■ **TASK**
Scan the records beneath this line for the line holding "Where should I click to: Open the browser" and the line holding "Given: Expand the New Chat dropdown", then transcribe exactly those two and all lines between.
━━━
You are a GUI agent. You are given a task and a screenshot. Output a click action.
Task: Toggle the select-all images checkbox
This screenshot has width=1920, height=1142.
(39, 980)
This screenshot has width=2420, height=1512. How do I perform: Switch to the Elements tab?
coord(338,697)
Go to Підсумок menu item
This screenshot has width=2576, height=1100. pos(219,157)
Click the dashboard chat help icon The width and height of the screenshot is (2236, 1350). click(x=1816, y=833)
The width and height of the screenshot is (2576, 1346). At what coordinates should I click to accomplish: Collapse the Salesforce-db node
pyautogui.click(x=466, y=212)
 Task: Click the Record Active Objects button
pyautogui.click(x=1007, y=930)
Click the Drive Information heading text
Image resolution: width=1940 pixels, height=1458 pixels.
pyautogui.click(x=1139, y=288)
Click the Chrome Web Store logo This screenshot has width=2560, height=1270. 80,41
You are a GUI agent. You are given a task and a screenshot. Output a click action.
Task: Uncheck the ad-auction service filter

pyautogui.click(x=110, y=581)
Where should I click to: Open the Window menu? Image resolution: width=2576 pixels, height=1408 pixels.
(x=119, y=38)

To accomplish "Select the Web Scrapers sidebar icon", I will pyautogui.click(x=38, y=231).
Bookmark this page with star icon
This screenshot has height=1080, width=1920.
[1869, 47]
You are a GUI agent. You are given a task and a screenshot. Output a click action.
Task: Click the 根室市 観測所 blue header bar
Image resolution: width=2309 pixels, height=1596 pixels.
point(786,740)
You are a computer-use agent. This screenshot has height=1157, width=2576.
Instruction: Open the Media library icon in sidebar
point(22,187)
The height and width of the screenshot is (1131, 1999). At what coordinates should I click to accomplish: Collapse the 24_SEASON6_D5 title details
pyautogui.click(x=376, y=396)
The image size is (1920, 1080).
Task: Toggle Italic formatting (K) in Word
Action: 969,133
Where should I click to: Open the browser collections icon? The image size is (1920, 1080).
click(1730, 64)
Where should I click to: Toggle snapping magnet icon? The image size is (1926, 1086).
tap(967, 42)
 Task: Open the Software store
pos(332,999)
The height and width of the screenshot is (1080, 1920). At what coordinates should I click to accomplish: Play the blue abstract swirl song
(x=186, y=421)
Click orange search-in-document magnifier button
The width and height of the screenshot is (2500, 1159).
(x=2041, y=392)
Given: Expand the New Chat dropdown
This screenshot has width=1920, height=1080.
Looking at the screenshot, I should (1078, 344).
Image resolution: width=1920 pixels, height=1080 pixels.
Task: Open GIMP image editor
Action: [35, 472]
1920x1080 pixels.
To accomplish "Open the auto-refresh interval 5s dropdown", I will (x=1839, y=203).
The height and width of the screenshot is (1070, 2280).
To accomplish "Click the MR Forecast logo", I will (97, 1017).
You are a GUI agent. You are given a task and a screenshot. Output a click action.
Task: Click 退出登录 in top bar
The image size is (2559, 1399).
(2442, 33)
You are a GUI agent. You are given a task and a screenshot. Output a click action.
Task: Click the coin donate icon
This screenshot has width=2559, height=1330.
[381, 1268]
━━━
■ **RESULT OF THIS TASK**
Where should I click to: Open the browser collections icon? The image size is (1920, 1080).
click(1730, 64)
Where should I click to: Toggle snapping magnet icon? The image size is (1926, 1086).
tap(967, 42)
 Task: Open the Software store
pos(332,999)
The height and width of the screenshot is (1080, 1920). At what coordinates should I click to accomplish: Play the blue abstract swirl song
(x=186, y=421)
Click orange search-in-document magnifier button
The width and height of the screenshot is (2500, 1159).
(x=2041, y=392)
Given: Expand the New Chat dropdown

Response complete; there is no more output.